I wondered if the Kindle might light my fire a little more than the perfectly OK, but, for me, deeply boring, new Sony Readers which were launched in the autumn and did nothing to change my view of e-readers as the celery of gadgets — probably good for you, but dreary and unsatisfying.
Well, I’ve found the Kindle just as slow and dull and unexciting, just as celery-like, as the Sony offerings. The wireless delivery you get from Amazon is impressive, but its e-book prices are often alarmingly high. One I bought, the latest Richard Dawkins, cost nearly $14 as an e-book, as against $10 as a paperback — and you can get that down to $3 if you buy it secondhand through Amazon.
This seems not a little nuts. Additionally, the electronic versions of newspapers and magazines that I’ve seen are downright lame, and also madly expensive.
Anyway, the e-reader game has already been rewritten by the US bookstore chain, Barnes and Noble, whose new $260 nook (sic) seems well worth picking up if you’re heading to the States and determined to get into e-books. The nook, although I haven’t seen it yet, brings at last a bit of colour to the deathly sub fusc of e-readers, in the form of a basic but welcome book version of Apple’s gorgeous Cover Flow — the feature that enables iTunes users to see CD artwork in a clever and seductive flick-through format.
Cover Flow is one of the most attractive features of
Apple’s iTunes, replicating, to an extent, the priceless ‘functionality’, to borrow from gadget-speak, of an old-school shelf of CDs and DVDs. With the nook, equally, we have the beginnings of a proper electronic bookshelf.
Shelves are underrated things. They display your books, music and films almost as if you’re over-anxious to show the world what a clever person you are. And although that’s also quite appealing, the most important function of the shelf is a more serious one — to chime with the random way our brains work.
If you could only select books from a list, it would be much harder for your eye to be caught by something that just looks interesting, or that reminds you that you bought a particular book years ago and never opened it. We don’t get the best out of a collection of books from a list.
And, while Cover Flow provides something a wee bit better than a list, a digital music collection is still more a list than a true library.
It is in an attempt to produce a more shelf-like experience for music lovers that Meridian, an upmarket British hifi manufacturer, has brought out a rather revolutionary system called Sooloos.
Sooloos takes the Cover Flow idea and turns it into a big, room-friendly piece of equipment, which looks superb and acts as a near ‘full-scale’ interface for seriously big music collections. Meridian buyers tend to be audiophiles with thousands of CDs. Sooloos media servers accordingly go up the multi-terabyte range. But it’s the Sooloos display unit, the £3,995 Control 10, and its super-intelligent software that’s so interesting.
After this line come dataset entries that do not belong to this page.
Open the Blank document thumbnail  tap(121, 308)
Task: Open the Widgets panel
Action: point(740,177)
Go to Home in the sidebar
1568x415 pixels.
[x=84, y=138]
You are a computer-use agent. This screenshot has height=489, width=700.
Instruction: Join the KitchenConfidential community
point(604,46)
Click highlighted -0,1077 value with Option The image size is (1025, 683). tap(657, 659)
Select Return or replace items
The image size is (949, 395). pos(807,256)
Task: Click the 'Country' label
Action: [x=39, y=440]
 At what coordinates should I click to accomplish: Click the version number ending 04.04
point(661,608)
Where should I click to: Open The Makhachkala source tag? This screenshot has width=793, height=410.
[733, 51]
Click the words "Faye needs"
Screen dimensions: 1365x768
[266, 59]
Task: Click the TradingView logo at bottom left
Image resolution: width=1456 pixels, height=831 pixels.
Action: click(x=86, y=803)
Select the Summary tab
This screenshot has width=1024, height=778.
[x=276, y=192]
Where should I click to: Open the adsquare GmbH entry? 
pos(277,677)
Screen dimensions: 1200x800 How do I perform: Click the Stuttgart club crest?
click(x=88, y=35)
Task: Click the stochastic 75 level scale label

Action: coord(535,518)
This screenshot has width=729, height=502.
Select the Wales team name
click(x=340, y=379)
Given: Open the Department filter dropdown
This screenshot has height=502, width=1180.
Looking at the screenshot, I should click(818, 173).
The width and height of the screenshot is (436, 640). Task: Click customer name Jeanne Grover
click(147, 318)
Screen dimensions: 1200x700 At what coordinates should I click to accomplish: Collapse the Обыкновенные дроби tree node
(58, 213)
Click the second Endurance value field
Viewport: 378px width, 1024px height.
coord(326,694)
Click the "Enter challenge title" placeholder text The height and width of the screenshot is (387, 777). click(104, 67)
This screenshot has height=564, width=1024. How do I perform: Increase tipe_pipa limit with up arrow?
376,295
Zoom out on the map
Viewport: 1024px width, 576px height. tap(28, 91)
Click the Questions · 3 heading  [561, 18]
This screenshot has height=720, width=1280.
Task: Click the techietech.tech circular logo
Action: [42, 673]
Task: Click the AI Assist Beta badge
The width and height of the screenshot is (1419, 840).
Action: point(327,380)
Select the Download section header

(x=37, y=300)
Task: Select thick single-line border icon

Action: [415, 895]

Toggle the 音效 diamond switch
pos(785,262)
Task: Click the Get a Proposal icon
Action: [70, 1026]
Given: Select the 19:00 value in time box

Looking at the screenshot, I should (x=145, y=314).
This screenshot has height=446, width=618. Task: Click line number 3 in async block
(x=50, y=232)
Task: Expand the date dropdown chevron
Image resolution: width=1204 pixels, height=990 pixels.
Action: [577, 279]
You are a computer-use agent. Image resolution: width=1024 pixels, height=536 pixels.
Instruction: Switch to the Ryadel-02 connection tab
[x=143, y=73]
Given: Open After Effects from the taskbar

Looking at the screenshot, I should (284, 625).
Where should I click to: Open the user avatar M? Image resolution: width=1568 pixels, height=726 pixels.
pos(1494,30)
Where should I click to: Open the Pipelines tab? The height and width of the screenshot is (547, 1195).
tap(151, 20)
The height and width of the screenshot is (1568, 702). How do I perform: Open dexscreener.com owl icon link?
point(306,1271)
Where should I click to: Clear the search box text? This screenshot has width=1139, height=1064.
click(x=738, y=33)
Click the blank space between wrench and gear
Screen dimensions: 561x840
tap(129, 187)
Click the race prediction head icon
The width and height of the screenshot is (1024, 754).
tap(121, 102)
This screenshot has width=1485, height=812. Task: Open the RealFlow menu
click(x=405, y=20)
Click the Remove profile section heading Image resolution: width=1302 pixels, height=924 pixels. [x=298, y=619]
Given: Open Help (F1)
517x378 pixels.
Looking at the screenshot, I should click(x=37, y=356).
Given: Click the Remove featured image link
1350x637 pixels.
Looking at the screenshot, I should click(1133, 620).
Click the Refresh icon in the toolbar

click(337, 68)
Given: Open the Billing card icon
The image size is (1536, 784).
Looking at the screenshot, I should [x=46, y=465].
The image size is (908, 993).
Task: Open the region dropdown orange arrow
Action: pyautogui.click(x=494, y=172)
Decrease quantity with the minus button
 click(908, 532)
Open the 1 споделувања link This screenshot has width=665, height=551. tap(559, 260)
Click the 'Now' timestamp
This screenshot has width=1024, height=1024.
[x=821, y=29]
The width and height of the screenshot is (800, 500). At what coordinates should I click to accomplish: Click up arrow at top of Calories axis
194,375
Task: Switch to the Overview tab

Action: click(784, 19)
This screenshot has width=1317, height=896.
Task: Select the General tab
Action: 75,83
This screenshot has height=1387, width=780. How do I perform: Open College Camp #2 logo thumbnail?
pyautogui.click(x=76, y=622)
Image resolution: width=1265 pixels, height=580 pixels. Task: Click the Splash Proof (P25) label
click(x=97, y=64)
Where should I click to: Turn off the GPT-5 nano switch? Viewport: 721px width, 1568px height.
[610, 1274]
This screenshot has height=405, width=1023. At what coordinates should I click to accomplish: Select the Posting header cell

You don’t only get a Cover Flow-style display (although less tactile and sexy than Apple’s) of your library, but there’s also an amazing ability to select music from your collection to match your fleeting moods or desires of the moment.
Whether you fancy something vaguely wistful or broadly uplifting, or you have a specific interest in, say, anything featuring a particular musician, composer or conductor during a precise period of his career, the Sooloos software will delve deep into the hidden metadata that accompanies all digital music produce an instant playlist, and play it in audiophile quality via a variety of delivery systems, from wired to streamed wireless.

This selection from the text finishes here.